TASK INSTRUCTIONS: The records below must be reproduced exactly. Strip out the pictures.

################

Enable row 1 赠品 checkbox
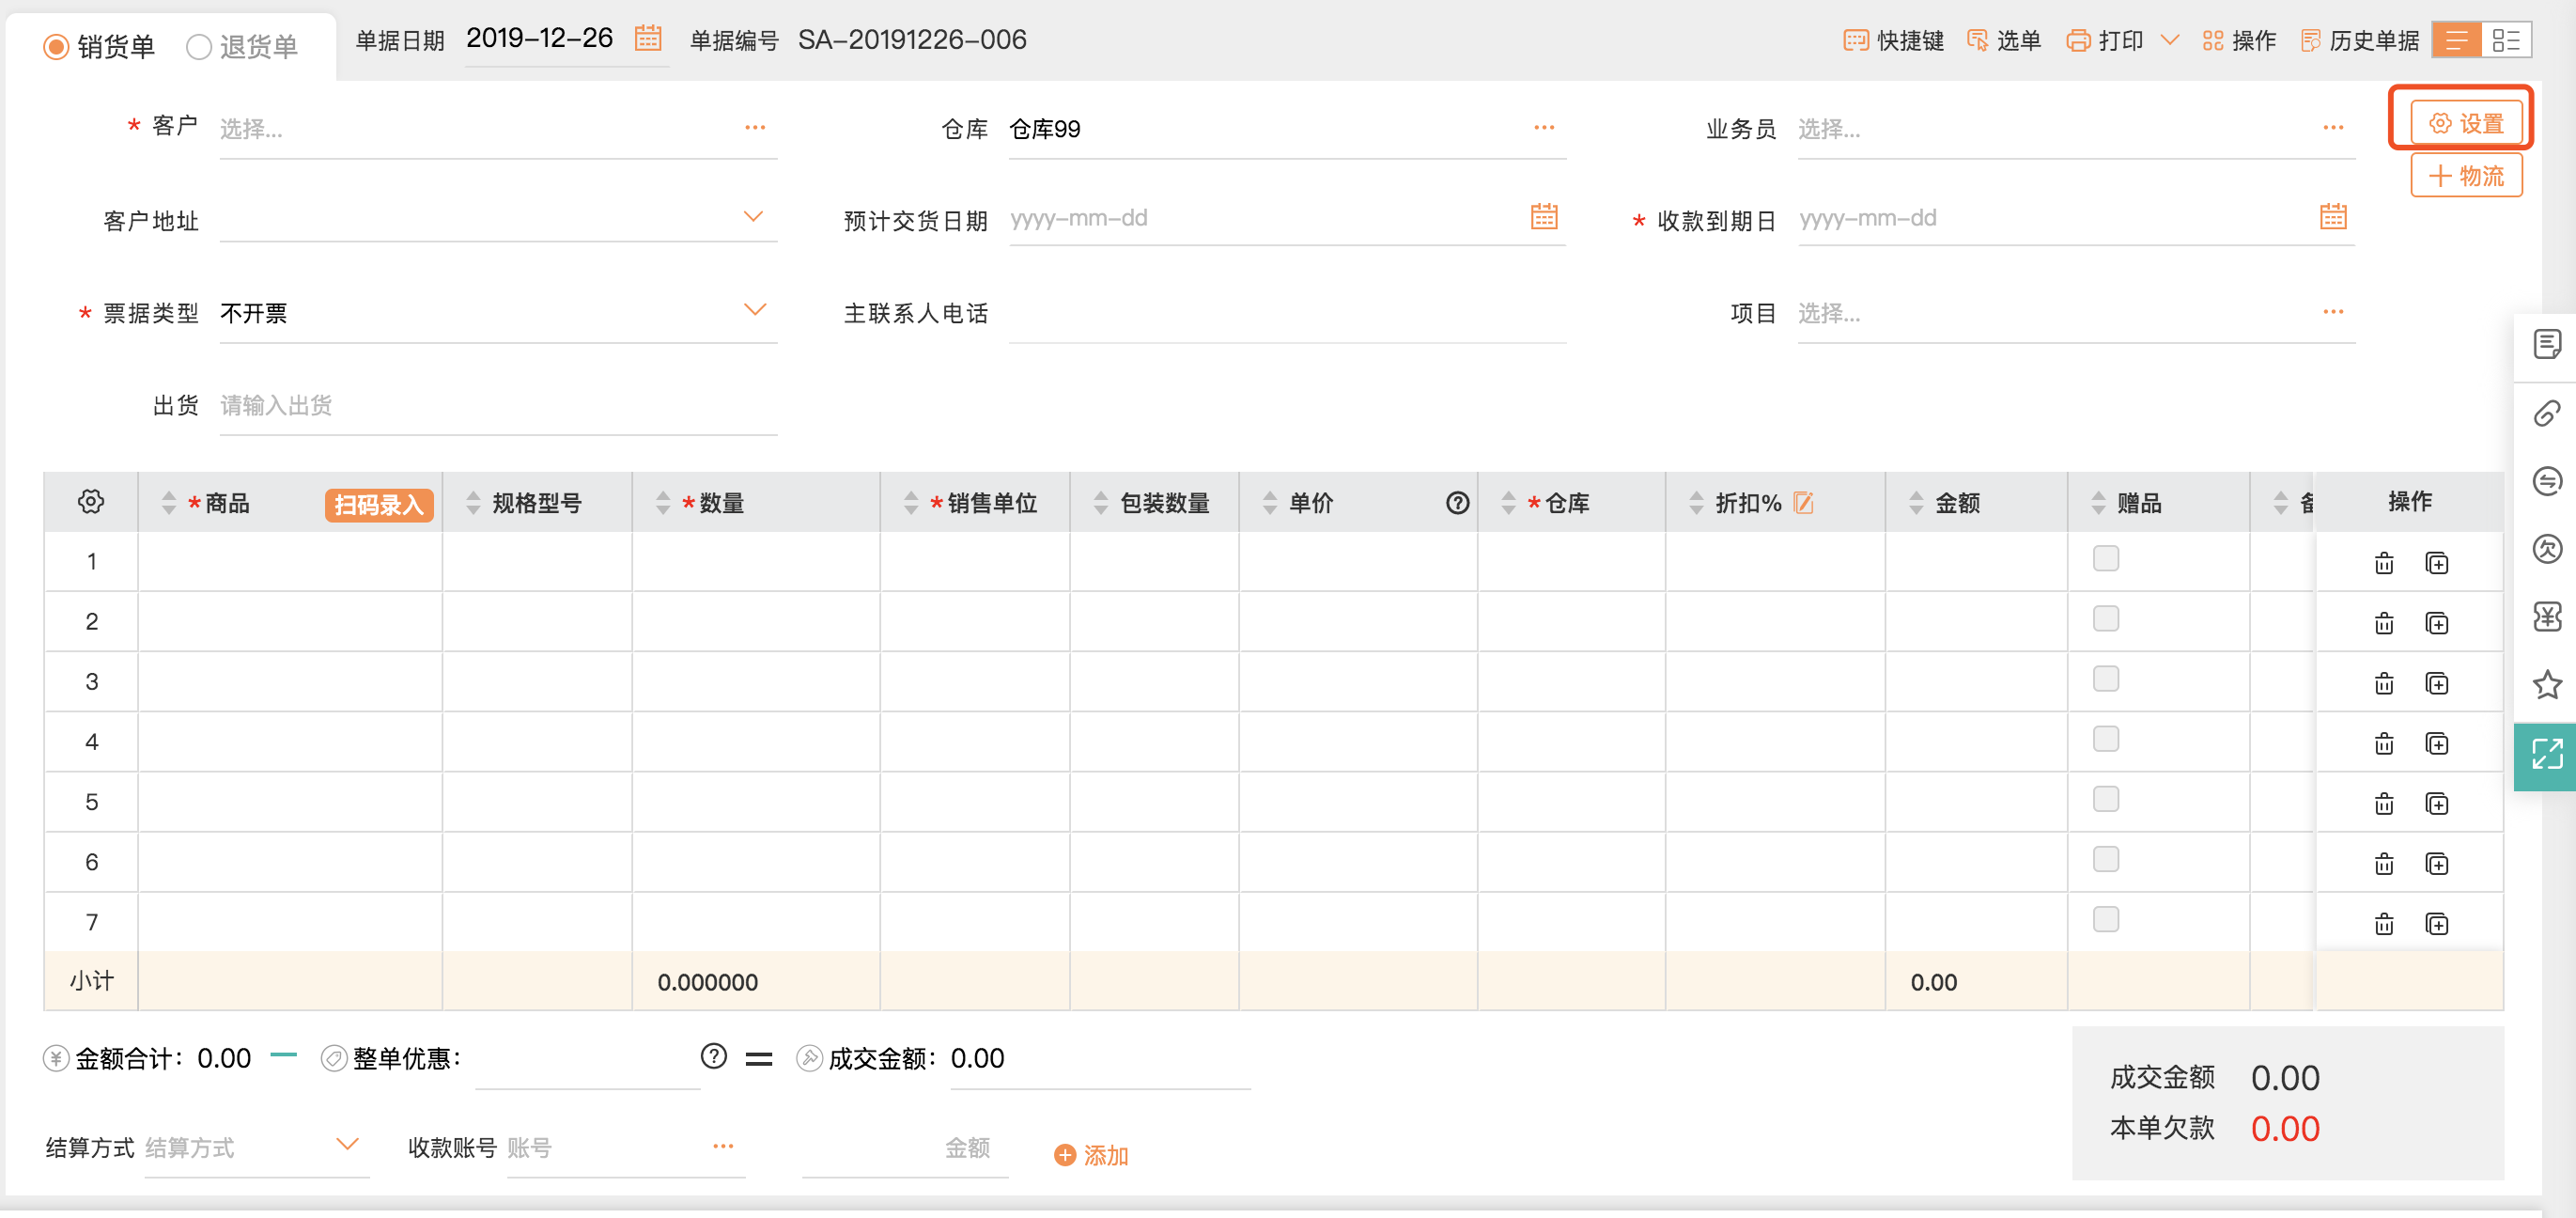Image resolution: width=2576 pixels, height=1218 pixels. tap(2106, 560)
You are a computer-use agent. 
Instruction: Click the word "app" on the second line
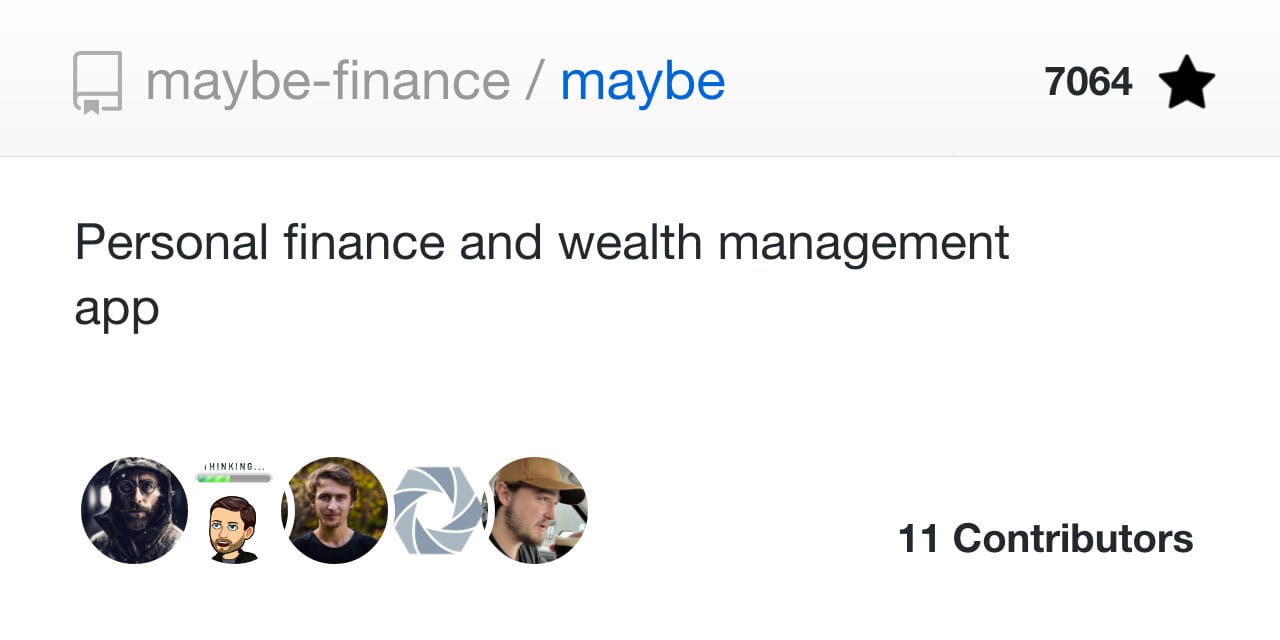[x=116, y=310]
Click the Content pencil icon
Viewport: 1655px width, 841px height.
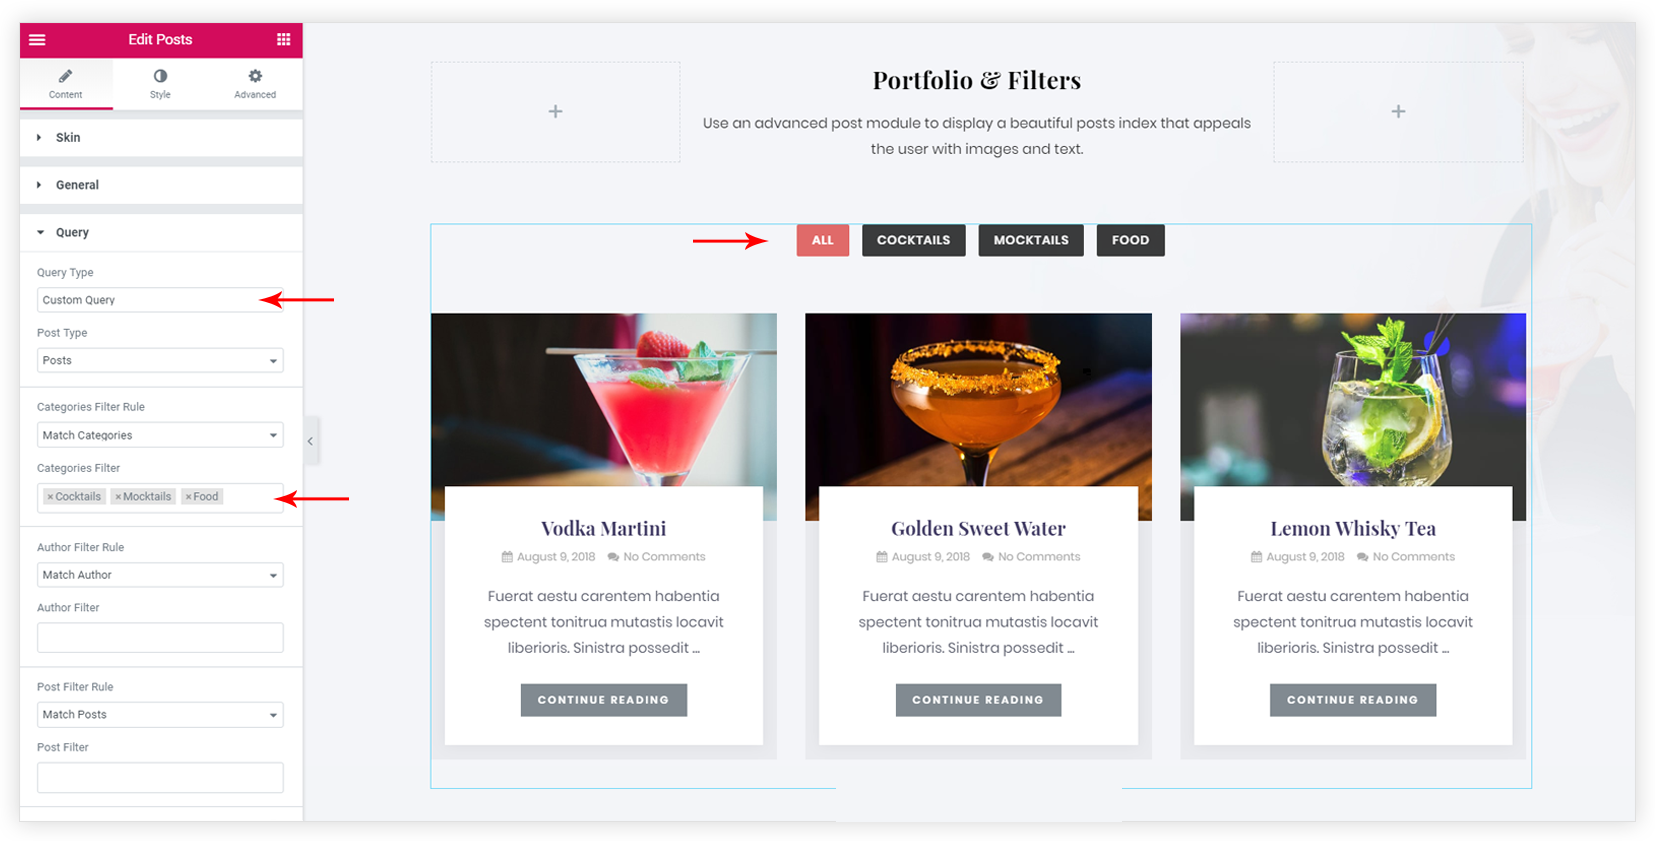(65, 76)
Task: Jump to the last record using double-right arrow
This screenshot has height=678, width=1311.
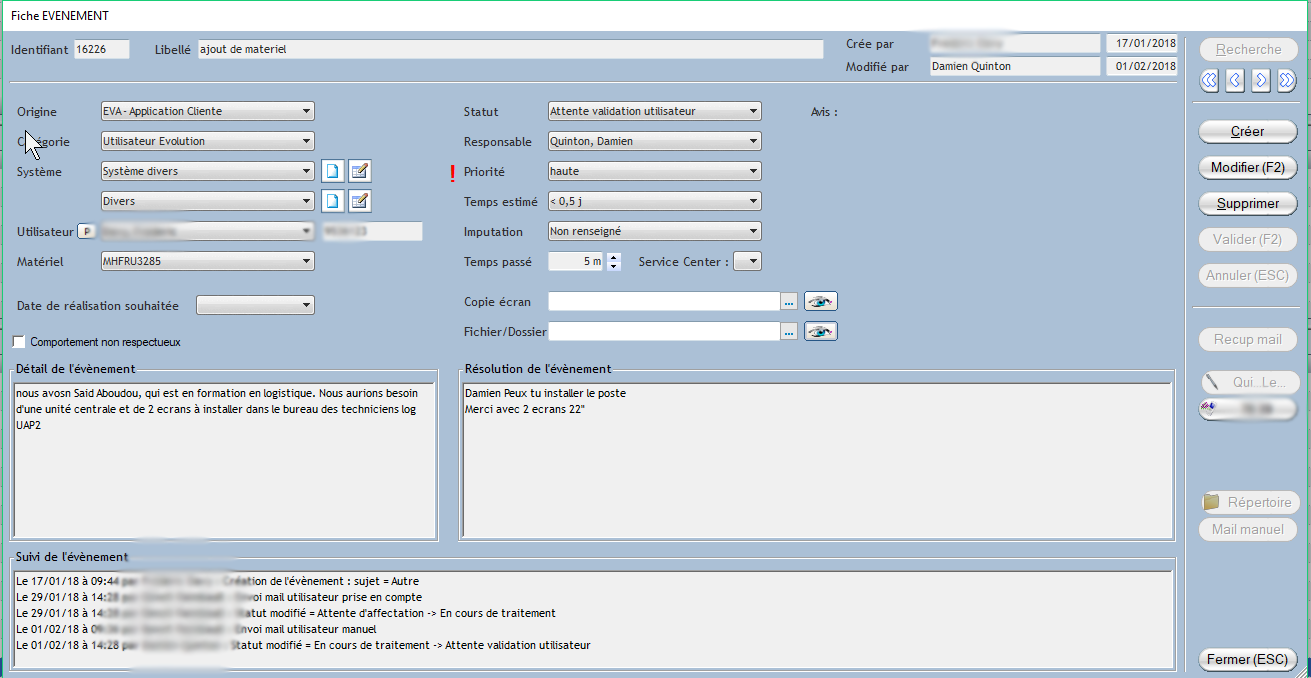Action: coord(1286,81)
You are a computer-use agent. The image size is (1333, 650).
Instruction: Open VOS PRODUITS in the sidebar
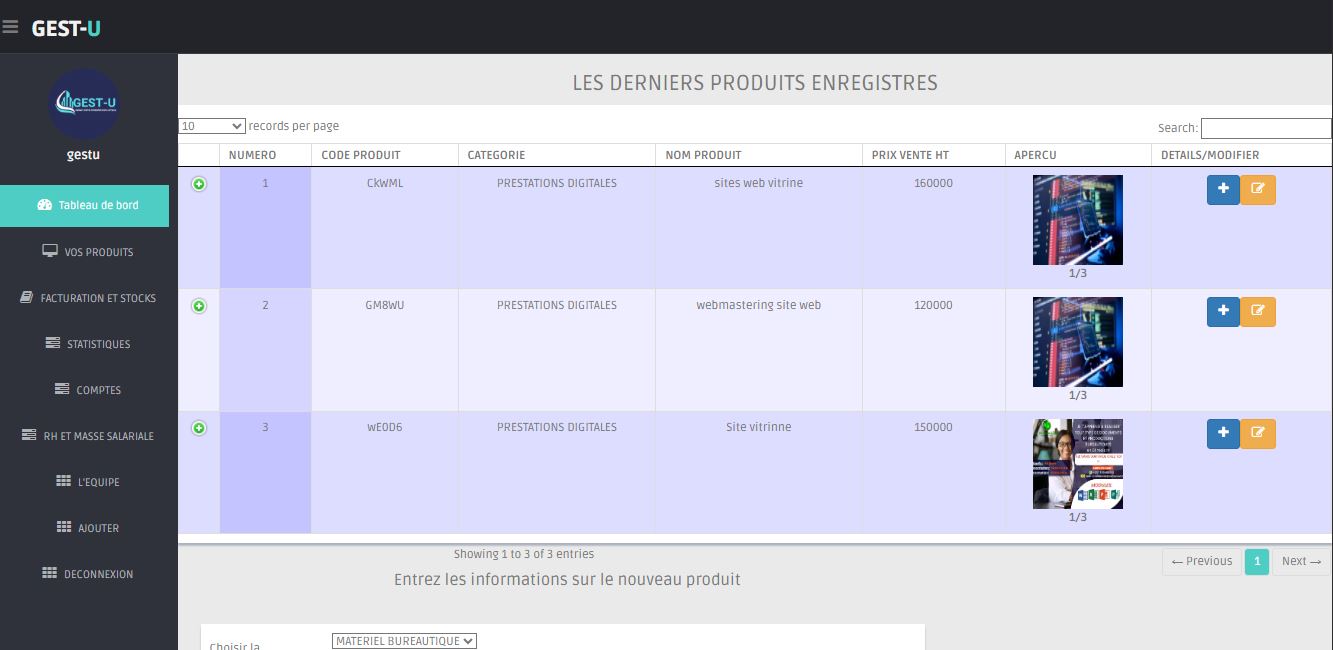(88, 252)
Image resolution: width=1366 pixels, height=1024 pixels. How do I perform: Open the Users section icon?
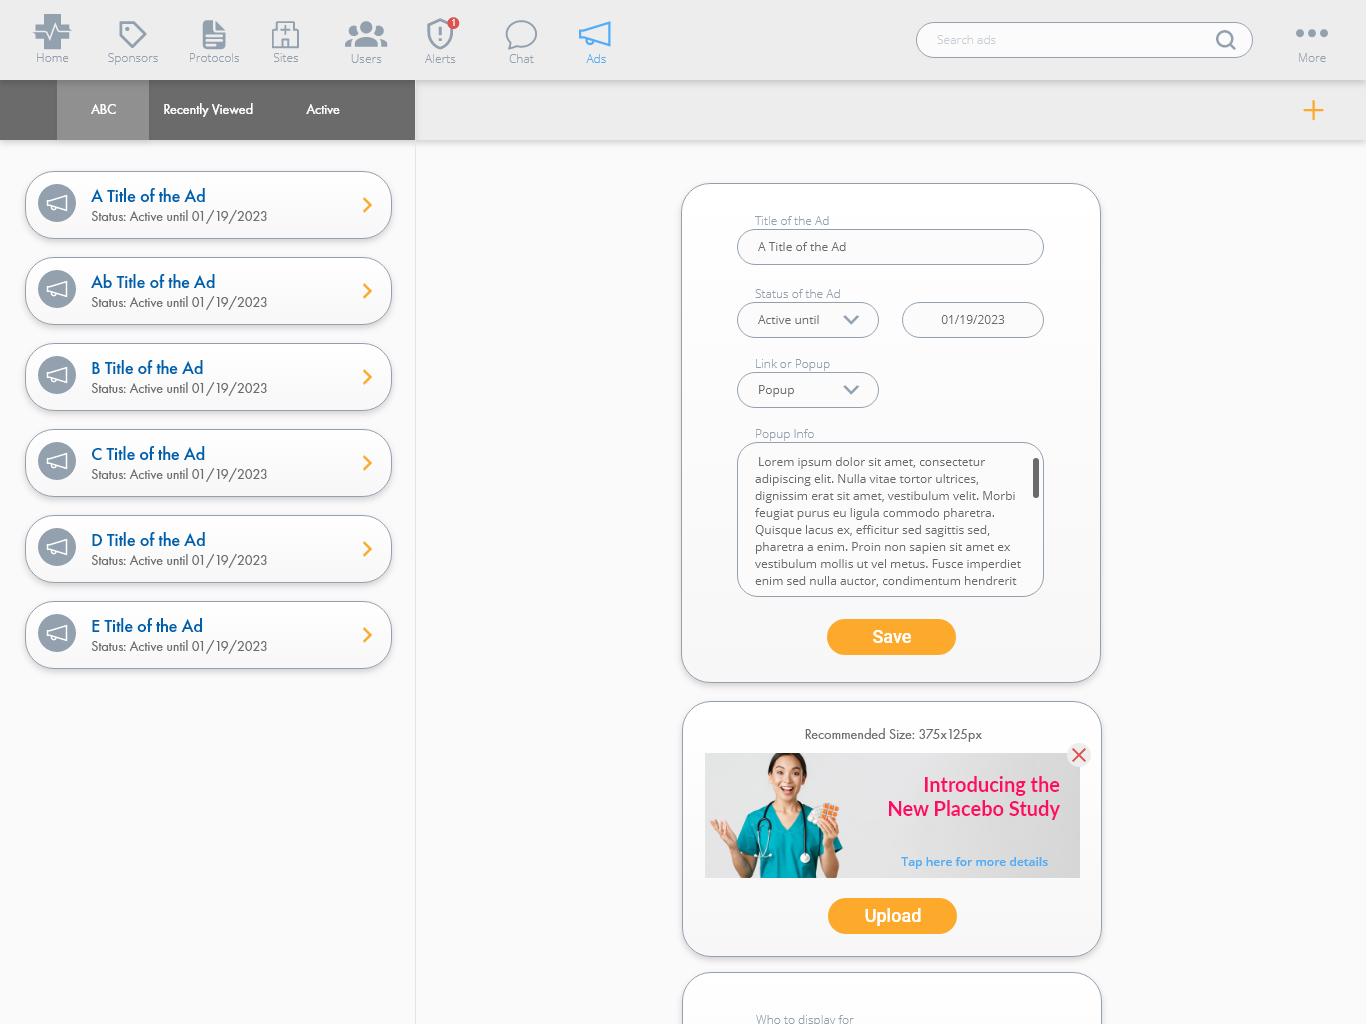(366, 34)
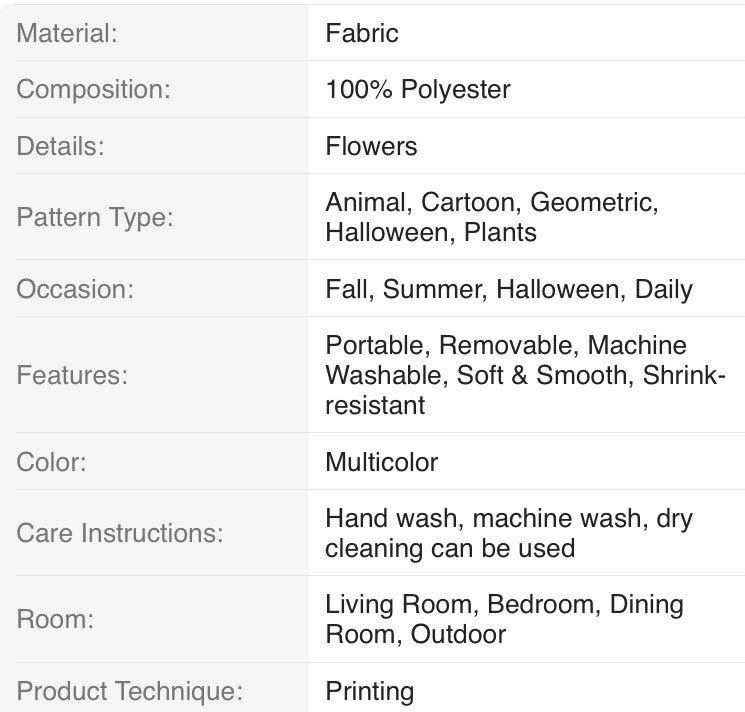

################

ANSWER SECTION:
Enable row 1 赠品 checkbox
Image resolution: width=2576 pixels, height=1218 pixels. tap(2106, 560)
You are a computer-use agent. 
Instruction: Click the word "app" on the second line
[x=116, y=310]
Click the Content pencil icon
Viewport: 1655px width, 841px height.
(65, 76)
Task: Jump to the last record using double-right arrow
This screenshot has height=678, width=1311.
Action: coord(1286,81)
You are a computer-use agent. The image size is (1333, 650).
Instruction: Open VOS PRODUITS in the sidebar
(88, 252)
Image resolution: width=1366 pixels, height=1024 pixels. How do I perform: Open the Users section icon?
(366, 34)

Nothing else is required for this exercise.